[[ Records to process, beginning ]]

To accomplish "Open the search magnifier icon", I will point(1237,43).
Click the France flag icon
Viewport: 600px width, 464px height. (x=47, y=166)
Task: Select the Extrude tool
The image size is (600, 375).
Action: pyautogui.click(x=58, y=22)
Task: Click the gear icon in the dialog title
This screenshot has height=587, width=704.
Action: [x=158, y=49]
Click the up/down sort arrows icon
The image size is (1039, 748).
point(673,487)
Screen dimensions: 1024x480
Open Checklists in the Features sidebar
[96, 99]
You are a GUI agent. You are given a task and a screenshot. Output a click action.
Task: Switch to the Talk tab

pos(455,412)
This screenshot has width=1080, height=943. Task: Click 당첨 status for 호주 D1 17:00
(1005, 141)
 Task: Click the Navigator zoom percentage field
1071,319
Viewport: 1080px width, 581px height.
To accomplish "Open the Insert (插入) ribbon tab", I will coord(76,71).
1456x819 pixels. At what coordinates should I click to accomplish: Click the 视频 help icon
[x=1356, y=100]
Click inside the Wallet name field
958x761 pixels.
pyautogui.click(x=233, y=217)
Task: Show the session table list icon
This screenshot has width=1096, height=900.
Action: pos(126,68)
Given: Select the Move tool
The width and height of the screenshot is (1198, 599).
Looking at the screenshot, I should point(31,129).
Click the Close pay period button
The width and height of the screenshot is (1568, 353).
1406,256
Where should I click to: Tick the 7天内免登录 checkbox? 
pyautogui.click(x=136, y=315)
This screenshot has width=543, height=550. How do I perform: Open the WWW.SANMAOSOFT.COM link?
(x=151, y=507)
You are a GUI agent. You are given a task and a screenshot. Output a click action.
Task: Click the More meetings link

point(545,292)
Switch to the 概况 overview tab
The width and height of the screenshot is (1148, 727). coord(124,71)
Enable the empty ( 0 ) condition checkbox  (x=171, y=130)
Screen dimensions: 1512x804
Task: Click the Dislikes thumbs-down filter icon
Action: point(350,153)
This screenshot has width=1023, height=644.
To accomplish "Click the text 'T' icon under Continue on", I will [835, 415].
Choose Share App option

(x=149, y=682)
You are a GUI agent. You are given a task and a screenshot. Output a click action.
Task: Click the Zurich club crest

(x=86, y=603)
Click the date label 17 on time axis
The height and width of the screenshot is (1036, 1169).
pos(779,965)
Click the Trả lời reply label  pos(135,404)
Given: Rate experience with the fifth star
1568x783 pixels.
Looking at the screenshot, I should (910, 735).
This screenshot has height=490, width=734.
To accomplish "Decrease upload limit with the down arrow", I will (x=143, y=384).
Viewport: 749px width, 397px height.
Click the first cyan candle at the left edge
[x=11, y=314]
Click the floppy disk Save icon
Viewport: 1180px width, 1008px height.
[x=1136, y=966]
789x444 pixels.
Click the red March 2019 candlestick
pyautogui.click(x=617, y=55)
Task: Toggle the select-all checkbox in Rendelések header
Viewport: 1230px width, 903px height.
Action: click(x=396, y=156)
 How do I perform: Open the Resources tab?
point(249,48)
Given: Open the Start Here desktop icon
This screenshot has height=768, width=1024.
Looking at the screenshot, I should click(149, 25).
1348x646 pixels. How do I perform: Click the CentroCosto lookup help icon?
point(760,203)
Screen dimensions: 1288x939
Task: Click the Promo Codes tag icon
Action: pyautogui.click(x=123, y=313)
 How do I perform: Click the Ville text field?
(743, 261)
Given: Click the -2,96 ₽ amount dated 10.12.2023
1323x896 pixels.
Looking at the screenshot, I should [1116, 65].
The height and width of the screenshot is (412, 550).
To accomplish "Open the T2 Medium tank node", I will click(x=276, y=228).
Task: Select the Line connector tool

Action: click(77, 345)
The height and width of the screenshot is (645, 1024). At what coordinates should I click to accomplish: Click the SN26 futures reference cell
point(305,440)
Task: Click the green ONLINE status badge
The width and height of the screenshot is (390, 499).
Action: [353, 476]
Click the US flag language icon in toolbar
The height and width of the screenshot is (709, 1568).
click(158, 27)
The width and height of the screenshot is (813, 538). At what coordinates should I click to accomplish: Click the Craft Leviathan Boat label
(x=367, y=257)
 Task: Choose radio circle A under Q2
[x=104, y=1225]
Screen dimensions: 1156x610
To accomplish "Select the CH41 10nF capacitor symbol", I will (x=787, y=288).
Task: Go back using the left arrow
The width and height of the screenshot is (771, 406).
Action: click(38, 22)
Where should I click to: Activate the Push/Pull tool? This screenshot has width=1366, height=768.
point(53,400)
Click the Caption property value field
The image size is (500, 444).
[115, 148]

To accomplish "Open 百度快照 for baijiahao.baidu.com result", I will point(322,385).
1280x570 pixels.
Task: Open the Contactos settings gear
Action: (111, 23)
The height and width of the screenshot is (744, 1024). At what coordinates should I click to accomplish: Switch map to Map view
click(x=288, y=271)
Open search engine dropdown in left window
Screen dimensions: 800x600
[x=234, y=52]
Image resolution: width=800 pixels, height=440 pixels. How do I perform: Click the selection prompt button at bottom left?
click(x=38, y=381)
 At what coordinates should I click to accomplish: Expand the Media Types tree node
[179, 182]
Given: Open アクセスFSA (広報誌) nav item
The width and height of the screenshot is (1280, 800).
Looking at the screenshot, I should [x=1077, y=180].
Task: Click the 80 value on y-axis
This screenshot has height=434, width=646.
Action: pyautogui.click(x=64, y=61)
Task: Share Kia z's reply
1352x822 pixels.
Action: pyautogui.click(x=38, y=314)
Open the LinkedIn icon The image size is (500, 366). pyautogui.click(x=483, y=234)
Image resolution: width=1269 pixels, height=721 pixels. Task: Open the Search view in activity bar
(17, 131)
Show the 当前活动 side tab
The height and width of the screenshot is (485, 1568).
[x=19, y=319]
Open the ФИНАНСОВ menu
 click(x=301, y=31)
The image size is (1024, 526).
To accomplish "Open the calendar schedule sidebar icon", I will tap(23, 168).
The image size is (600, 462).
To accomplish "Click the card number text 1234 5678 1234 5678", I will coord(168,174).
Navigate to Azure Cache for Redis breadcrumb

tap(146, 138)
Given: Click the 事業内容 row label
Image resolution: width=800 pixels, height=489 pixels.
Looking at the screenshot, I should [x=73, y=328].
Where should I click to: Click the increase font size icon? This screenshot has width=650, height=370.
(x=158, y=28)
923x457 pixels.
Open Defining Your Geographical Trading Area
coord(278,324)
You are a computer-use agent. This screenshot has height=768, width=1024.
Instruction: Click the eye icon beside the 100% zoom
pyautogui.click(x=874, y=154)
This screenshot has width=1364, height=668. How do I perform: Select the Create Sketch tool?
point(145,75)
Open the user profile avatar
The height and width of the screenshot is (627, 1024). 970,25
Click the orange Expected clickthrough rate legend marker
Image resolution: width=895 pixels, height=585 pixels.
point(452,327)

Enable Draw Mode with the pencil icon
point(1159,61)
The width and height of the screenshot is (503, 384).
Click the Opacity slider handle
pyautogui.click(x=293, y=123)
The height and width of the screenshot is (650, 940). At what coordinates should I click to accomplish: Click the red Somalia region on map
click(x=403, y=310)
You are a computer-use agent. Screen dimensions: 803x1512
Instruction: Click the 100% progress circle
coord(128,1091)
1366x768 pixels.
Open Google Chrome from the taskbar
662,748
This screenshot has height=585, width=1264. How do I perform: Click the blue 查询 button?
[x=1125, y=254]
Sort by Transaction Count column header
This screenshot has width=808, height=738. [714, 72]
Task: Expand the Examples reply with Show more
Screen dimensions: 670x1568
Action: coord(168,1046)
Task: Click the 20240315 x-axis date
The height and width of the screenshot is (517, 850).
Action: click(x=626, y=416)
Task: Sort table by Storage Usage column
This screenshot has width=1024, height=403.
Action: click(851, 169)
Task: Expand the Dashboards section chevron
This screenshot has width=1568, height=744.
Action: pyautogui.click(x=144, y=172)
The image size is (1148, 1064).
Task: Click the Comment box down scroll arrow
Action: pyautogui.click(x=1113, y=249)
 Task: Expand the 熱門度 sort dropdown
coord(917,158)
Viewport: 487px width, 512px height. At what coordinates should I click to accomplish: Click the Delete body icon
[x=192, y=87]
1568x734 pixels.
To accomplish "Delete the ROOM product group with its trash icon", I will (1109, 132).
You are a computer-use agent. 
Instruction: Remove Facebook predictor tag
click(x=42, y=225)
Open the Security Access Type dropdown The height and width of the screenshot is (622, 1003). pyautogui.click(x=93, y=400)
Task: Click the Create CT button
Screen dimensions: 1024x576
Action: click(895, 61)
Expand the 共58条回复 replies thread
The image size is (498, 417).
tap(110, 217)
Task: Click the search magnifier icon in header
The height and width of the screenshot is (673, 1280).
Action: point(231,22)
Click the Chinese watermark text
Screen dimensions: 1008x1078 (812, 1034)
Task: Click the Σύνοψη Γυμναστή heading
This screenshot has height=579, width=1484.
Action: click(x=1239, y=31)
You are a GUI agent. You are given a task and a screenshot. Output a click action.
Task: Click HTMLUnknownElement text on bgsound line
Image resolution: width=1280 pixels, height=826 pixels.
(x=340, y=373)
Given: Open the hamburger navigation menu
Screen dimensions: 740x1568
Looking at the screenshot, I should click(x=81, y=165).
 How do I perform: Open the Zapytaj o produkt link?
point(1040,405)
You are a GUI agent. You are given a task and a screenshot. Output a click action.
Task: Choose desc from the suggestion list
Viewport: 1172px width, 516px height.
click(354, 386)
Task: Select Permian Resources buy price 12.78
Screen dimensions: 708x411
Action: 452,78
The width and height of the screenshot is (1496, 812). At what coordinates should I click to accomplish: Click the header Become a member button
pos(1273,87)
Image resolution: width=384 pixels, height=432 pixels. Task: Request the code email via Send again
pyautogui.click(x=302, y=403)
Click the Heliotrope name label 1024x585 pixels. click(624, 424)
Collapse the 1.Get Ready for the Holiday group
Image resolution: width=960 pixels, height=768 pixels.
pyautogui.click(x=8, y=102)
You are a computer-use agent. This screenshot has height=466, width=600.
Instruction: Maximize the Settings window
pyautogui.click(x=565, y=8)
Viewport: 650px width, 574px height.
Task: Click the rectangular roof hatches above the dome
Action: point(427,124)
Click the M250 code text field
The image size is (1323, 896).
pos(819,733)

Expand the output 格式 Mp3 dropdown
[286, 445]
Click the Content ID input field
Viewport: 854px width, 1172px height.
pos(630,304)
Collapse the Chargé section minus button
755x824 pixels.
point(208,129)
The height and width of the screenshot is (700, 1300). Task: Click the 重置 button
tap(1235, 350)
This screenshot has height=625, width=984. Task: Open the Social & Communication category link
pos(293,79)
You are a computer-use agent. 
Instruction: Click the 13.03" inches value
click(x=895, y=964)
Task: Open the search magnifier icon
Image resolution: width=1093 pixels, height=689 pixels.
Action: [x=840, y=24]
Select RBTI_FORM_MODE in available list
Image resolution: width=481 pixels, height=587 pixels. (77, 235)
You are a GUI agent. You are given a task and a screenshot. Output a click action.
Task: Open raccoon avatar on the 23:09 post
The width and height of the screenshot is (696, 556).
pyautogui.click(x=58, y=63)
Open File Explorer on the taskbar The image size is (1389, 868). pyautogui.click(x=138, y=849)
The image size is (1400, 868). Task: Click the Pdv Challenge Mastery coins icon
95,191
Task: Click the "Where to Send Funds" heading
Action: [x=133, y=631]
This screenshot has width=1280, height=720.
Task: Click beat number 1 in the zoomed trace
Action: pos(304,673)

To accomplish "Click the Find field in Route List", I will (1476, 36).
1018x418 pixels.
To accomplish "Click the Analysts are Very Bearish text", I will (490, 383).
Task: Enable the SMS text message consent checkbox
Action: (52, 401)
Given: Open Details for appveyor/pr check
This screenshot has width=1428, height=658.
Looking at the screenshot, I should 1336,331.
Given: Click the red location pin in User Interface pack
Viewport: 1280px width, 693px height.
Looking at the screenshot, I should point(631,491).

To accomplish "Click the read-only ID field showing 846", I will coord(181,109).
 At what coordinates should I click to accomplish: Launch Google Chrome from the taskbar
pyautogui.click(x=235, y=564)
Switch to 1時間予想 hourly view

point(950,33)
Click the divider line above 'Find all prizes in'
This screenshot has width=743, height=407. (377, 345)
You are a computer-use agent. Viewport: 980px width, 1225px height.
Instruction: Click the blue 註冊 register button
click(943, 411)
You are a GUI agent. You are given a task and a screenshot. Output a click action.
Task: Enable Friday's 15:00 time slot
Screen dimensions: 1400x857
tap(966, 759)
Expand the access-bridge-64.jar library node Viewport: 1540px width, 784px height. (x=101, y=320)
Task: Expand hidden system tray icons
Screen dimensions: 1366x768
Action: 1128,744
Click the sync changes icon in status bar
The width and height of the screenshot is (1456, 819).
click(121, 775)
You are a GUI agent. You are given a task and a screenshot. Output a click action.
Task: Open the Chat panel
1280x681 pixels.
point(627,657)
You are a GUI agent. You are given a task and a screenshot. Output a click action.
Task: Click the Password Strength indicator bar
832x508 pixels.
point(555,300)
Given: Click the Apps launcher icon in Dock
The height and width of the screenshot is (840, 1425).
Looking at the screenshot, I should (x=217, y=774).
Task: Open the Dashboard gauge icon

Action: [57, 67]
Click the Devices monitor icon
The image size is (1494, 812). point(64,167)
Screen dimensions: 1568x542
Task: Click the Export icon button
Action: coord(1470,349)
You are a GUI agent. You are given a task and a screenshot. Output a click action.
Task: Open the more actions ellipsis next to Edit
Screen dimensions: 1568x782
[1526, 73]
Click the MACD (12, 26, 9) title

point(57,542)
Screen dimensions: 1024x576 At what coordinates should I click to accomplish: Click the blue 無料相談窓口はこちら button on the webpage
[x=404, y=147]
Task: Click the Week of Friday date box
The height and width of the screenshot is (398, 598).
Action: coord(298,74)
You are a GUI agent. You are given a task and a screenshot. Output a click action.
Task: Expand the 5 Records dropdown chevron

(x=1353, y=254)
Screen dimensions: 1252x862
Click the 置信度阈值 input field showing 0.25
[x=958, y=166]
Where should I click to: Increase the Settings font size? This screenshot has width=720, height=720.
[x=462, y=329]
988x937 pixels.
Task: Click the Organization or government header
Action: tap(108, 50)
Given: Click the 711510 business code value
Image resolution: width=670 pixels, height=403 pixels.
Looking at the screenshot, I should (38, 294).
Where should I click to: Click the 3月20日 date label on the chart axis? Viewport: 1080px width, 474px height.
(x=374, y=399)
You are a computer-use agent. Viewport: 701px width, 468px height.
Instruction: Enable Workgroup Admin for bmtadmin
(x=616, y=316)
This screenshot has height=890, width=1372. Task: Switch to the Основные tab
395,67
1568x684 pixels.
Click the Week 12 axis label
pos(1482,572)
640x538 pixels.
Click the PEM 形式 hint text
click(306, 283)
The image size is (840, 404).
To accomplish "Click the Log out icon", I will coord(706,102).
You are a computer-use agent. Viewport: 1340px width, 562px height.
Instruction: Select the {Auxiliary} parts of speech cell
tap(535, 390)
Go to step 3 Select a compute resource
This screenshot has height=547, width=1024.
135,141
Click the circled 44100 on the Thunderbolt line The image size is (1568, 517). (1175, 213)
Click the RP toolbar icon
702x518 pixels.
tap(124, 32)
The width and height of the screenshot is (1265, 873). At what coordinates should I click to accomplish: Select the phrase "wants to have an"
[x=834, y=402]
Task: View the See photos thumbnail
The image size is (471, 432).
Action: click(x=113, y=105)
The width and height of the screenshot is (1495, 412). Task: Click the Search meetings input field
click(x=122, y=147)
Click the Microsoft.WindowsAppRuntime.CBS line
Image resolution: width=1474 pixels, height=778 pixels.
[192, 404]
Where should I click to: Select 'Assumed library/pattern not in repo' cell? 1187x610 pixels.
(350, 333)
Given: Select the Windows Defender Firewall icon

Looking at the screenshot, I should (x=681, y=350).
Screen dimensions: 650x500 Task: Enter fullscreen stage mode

[[ Records to process, end ]]

What you are asked to do ::
Copy out each line carrying the string "magnifier" from the data.

Answer box ::
To accomplish "Open the search magnifier icon", I will point(1237,43).
Task: Click the search magnifier icon in header
Task: Open the search magnifier icon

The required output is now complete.